A ação contou com o apoio da Polícia Militar do Estado de São Paulo, e acontece após desdobramentos de investigações anteriores, que identificaram a atuação do grupo em esquemas de lavagem de capitais.
MC Ryan SP e Poze do Rodo são presos em operação da PF sobre esquema de R$ 1,6 bi de lavagem de dinheiro
Foto: Reprodução/imcryansp/Instagram
A PF aponta que os envolvidos utilizavam um sistema para ocultação e dissimulação de valores, incluindo operações financeiras de alto valor, transporte de dinheiro em espécie e transações com criptoativos. O volume financeiro movimentado pelo grupo ultrapassa R$ 1,6 bilhão.

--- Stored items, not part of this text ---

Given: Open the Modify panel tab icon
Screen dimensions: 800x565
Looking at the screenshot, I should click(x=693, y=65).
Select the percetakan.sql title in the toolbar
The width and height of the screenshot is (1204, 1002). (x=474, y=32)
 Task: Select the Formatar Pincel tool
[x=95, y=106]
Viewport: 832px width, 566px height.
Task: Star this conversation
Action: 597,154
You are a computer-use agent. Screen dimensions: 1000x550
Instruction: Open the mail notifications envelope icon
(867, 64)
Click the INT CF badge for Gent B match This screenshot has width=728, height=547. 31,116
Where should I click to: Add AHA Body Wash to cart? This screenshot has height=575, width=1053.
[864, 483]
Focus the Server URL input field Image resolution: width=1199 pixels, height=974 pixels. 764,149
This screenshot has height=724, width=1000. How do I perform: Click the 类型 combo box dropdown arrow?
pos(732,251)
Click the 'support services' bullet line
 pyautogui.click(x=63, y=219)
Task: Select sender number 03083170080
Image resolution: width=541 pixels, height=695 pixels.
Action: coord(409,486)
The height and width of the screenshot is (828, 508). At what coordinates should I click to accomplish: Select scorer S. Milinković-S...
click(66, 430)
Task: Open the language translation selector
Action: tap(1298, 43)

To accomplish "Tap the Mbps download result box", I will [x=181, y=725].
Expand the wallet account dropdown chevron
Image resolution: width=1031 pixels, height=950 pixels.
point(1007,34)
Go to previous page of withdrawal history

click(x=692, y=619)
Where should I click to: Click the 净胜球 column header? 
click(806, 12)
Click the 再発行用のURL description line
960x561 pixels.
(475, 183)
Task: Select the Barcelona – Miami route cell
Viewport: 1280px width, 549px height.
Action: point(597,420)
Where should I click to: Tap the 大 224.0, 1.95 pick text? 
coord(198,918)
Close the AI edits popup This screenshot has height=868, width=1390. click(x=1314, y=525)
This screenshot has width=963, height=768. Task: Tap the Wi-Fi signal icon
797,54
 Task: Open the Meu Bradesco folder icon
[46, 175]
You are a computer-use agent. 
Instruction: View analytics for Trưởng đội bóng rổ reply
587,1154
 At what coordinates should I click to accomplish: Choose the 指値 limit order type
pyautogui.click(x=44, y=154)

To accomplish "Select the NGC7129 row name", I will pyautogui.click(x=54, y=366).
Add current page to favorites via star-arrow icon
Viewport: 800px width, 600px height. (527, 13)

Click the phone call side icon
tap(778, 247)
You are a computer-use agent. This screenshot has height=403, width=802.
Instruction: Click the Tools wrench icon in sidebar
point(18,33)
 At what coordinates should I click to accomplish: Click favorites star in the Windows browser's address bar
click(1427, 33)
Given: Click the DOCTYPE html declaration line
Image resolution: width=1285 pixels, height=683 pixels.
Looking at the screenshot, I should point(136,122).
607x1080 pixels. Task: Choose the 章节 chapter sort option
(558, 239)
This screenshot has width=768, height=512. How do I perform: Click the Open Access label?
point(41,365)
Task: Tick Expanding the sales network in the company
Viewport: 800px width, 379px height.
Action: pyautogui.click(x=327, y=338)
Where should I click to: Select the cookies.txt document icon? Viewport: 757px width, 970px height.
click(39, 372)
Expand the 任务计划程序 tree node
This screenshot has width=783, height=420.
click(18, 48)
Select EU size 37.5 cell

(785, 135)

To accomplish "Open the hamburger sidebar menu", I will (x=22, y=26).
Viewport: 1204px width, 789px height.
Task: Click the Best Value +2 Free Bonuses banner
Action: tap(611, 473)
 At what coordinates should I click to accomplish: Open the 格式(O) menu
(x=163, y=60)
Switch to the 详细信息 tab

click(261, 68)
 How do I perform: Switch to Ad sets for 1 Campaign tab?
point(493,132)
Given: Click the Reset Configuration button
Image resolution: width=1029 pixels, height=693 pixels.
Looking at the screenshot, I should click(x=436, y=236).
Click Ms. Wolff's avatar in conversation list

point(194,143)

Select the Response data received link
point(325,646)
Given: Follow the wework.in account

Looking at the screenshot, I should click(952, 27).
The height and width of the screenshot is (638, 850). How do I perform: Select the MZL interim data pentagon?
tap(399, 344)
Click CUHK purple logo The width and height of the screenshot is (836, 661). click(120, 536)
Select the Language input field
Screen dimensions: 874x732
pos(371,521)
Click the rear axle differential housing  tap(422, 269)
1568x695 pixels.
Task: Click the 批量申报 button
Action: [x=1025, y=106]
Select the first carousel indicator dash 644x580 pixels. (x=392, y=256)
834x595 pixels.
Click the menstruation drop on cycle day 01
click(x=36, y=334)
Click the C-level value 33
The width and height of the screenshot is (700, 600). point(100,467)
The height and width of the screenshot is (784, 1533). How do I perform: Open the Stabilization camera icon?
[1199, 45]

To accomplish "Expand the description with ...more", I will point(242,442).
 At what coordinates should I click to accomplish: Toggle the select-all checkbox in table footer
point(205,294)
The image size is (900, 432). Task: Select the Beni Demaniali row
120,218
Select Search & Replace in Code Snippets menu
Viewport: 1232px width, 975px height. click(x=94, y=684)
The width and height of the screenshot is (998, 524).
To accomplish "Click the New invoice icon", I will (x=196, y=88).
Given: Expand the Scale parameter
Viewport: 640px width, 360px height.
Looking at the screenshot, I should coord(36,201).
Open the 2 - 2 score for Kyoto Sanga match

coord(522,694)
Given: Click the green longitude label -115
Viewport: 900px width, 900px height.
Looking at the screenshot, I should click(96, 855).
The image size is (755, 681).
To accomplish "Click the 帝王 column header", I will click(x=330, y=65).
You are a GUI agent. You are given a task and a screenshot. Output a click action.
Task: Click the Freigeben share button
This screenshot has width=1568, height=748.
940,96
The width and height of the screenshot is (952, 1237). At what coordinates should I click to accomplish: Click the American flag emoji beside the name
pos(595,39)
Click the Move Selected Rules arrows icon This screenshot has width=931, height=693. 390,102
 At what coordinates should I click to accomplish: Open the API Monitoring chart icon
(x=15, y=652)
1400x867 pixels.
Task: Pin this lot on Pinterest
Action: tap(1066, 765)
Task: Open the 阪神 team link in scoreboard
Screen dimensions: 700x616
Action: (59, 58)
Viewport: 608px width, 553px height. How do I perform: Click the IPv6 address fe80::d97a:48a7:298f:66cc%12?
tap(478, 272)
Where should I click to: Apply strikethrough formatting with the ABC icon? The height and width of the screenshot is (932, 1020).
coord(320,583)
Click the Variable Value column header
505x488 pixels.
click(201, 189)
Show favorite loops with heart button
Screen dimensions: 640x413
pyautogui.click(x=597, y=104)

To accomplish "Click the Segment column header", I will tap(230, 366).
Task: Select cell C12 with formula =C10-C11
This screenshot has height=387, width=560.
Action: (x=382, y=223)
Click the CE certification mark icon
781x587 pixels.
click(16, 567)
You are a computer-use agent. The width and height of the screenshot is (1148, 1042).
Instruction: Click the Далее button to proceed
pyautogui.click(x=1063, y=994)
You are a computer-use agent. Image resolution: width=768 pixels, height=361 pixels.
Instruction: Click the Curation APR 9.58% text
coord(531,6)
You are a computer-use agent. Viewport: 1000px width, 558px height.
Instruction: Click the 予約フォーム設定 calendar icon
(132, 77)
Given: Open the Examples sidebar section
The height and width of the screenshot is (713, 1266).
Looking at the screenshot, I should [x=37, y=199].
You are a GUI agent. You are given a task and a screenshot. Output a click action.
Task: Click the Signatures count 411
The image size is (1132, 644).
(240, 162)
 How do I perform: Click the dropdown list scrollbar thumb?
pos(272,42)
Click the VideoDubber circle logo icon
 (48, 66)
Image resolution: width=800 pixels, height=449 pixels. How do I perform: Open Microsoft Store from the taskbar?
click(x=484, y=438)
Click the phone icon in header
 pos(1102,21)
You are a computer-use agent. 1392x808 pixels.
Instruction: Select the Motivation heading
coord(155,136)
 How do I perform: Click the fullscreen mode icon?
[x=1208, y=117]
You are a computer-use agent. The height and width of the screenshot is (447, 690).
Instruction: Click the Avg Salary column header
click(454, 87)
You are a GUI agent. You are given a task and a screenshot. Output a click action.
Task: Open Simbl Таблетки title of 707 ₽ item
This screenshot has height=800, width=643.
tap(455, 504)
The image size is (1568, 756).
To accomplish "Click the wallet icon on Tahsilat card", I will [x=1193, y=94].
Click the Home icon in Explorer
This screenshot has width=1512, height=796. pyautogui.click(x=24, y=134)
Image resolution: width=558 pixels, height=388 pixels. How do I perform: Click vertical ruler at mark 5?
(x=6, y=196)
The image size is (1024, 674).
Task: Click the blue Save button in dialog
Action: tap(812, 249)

Além das prisões dos MCs, há outros mandados sendo cumpridos nesta manhã. No total, mais de 200 policiais federais cumprem 45 mandados de busca e apreensão e 39 de prisão temporária, expedidos pela 5ª Vara Federal em Santos (SP). Os endereços estão localizados nos estados de São Paulo, Rio de Janeiro, Pernambuco, Espírito Santo, Maranhão, Santa Catarina, Paraná, Goiás e no Distrito Federal.
Ainda foram determinadas medidas como o sequestro de bens e a imposição de restrições societárias, para interromper atividades ilícitas e preservar ativos para um possível ressarcimento de vítimas.
Segundo a PF, os envolvidos poderão responder pelos crimes de associação criminosa, lavagem de dinheiro e evasão de divisas. As investigações continuam.